• Work instruction a: Can you pull out the rows from the line containing "Image resolution: width=530" through the line containing "center [911, 267]." and repeat those lines word for word?

# Three nights two days Quebec City



## cgeidl (Apr 5, 2011)

Will be staying in the old town and this is our first visit..We arrive late the first night and then leave for Montreal about noon the last day. What's a good plan to see lots of the sights??


----------



## strandlover (Apr 6, 2011)

*Enjoy Vieux Québec*

The best way to visit Quebec City is by walking.  A good pair of sturdy sneakers is a must as there will be mix of paved streets, uneven cobblestones, steep climbs etc.

The Plains of Abraham and Chateau Frontenac are a must as is a walking tour along the small streets of Old Quebec.

My suggestion is to pack a lunch and avoid the long lineups in busy tourist season.  At the end of your day, with the money saved, walk on over to Rue Grande Allée and sit at one of the many outdoor Cafés.  You can order a "verge de bière" (yard of cold beer) or a glass of wine and appetizers.

Stay away from the chain restaurants, there are too many wonderful spots for supper in Vieux Québec.  You may want to try Paris-Brest on Grande Allée.

Have fun!


----------



## bogey21 (Apr 6, 2011)

Quebec City is awsome.  If you get tired walking take a horse and buggy ride.  I assume they are still available.  

George


----------



## strandlover (Apr 6, 2011)

bogey21 said:


> Quebec City is awsome.  If you get tired walking take a horse and buggy ride.  I assume they are still available.
> 
> George



Good idea!

Yes, they are still available.  In Quebec (and Montreal), they are known as calèche rides.


----------

• Available data:
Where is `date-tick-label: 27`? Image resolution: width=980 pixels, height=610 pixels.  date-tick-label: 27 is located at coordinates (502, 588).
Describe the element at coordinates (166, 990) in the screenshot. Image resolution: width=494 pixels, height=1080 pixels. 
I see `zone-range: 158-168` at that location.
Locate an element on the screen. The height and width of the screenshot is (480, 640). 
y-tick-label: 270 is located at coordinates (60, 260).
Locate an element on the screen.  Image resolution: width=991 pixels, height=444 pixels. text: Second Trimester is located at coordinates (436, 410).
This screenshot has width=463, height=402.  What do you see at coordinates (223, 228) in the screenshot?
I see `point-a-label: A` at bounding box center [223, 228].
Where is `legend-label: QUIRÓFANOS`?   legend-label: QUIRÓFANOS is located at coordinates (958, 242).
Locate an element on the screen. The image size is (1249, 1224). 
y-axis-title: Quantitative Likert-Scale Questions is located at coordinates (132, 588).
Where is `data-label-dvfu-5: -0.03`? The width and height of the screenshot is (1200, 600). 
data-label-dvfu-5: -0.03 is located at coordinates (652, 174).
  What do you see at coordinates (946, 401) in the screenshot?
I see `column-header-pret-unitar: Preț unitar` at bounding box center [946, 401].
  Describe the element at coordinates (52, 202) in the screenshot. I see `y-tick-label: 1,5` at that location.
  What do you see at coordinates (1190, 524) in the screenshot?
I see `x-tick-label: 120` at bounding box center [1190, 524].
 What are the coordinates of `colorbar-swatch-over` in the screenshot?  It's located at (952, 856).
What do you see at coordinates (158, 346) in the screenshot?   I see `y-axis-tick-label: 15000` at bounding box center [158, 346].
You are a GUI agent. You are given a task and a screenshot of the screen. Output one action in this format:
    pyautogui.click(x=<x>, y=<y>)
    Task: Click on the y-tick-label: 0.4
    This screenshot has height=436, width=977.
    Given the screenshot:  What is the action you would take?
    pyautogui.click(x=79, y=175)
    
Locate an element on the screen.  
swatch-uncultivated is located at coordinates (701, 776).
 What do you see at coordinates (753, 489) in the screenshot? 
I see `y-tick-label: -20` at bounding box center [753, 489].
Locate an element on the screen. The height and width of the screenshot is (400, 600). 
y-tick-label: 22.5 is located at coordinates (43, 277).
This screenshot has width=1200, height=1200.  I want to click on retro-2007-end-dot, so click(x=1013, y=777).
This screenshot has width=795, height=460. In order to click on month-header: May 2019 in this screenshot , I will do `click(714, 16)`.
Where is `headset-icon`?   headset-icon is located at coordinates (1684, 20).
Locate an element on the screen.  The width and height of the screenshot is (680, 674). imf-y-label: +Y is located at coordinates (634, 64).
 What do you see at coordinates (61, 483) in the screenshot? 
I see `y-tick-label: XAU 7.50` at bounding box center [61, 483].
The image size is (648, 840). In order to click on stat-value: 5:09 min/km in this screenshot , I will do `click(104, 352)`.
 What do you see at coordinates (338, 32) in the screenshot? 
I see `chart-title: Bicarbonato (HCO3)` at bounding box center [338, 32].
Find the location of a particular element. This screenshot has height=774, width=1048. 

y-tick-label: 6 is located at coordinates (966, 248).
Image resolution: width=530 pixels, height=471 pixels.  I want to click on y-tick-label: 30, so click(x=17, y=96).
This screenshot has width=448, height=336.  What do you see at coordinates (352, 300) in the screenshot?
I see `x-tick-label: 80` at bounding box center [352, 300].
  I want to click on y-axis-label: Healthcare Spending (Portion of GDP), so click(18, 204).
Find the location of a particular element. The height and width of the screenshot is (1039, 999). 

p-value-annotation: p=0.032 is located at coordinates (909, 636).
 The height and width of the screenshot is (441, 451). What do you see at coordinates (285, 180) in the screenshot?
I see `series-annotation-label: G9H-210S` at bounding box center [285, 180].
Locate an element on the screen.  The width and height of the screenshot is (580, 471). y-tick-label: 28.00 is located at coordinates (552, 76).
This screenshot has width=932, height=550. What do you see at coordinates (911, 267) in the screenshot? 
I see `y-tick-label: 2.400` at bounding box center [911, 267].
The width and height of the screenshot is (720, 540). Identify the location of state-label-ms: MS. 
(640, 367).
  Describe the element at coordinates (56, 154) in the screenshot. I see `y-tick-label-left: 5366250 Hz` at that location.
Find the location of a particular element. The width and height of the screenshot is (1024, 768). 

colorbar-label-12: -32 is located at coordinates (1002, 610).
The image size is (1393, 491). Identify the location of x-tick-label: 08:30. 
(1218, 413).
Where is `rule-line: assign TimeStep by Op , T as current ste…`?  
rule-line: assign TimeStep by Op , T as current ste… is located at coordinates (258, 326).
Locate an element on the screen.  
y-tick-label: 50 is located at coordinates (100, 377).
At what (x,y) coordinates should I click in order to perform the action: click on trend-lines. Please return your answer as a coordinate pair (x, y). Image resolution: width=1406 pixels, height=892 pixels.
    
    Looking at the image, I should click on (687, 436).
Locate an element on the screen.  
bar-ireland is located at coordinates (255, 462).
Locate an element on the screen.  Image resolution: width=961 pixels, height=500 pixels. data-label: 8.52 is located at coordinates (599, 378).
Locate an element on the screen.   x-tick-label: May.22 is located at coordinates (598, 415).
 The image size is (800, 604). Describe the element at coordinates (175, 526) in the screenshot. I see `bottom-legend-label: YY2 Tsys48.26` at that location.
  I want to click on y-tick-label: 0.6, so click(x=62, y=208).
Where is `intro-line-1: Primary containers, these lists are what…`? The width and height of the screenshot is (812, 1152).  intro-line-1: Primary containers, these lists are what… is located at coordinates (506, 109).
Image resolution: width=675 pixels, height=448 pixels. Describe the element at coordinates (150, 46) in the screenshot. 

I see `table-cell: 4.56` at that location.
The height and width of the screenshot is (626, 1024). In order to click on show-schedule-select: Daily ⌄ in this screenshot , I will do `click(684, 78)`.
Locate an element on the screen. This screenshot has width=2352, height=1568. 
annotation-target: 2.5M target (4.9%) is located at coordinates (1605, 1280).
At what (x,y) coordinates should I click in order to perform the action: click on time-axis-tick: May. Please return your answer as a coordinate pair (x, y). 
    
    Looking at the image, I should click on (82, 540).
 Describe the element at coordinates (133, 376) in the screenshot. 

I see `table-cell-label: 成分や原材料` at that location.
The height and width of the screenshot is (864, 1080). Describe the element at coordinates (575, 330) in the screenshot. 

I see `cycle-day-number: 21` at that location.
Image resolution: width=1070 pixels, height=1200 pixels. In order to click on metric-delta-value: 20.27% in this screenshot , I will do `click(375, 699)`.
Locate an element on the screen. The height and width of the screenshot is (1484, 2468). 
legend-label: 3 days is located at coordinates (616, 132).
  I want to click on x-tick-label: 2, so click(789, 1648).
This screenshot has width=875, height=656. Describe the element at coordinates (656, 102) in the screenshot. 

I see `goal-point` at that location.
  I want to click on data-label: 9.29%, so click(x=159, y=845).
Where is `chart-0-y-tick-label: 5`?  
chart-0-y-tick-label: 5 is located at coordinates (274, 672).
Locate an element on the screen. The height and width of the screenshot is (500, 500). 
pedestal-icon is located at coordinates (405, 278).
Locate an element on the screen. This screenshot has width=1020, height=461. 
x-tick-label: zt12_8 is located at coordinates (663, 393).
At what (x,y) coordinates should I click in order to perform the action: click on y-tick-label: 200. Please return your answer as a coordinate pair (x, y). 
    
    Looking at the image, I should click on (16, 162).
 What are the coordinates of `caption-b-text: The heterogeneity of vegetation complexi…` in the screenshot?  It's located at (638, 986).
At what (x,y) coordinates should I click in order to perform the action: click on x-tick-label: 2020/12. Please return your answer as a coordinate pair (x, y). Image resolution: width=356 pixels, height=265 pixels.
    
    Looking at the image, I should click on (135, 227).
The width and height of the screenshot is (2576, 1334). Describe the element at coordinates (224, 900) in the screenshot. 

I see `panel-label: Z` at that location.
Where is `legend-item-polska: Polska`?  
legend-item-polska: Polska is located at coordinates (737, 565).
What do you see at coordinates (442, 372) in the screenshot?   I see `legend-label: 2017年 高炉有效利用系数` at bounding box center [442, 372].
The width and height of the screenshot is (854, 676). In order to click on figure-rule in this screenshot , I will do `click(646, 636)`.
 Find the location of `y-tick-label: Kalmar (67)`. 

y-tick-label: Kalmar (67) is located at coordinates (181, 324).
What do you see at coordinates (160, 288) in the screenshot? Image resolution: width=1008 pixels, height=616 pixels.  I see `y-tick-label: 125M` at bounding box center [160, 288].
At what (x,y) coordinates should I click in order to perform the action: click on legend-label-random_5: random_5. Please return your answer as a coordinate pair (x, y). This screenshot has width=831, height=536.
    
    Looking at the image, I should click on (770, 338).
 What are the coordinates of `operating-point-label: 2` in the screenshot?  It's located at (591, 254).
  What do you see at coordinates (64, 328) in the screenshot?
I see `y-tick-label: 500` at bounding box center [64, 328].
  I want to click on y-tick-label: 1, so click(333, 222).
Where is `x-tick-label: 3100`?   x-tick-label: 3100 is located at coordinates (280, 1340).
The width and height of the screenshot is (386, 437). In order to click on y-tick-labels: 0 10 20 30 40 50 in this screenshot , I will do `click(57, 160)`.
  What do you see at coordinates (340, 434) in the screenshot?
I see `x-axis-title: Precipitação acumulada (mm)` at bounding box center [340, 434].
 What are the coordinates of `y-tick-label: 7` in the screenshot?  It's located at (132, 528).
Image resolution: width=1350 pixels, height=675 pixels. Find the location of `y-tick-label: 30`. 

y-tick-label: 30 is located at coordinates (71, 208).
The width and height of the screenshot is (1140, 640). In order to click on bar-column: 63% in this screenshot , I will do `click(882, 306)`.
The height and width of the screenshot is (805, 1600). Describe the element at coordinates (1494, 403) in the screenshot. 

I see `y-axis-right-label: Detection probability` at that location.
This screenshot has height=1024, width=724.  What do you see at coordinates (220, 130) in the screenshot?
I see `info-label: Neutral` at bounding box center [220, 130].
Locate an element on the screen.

• Work instruction b: Could you copy the stretch of the Quebec City thread from "The Plains of" through "wine and appetizers." precisely as it appears?

• Worked solution a:
Image resolution: width=530 pixels, height=471 pixels.  I want to click on y-tick-label: 30, so click(x=17, y=96).
This screenshot has width=448, height=336.  What do you see at coordinates (352, 300) in the screenshot?
I see `x-tick-label: 80` at bounding box center [352, 300].
  I want to click on y-axis-label: Healthcare Spending (Portion of GDP), so click(18, 204).
Find the location of a particular element. The height and width of the screenshot is (1039, 999). 

p-value-annotation: p=0.032 is located at coordinates (909, 636).
 The height and width of the screenshot is (441, 451). What do you see at coordinates (285, 180) in the screenshot?
I see `series-annotation-label: G9H-210S` at bounding box center [285, 180].
Locate an element on the screen.  The width and height of the screenshot is (580, 471). y-tick-label: 28.00 is located at coordinates (552, 76).
This screenshot has width=932, height=550. What do you see at coordinates (911, 267) in the screenshot? 
I see `y-tick-label: 2.400` at bounding box center [911, 267].

• Worked solution b:
The Plains of Abraham and Chateau Frontenac are a must as is a walking tour along the small streets of Old Quebec.

My suggestion is to pack a lunch and avoid the long lineups in busy tourist season.  At the end of your day, with the money saved, walk on over to Rue Grande Allée and sit at one of the many outdoor Cafés.  You can order a "verge de bière" (yard of cold beer) or a glass of wine and appetizers.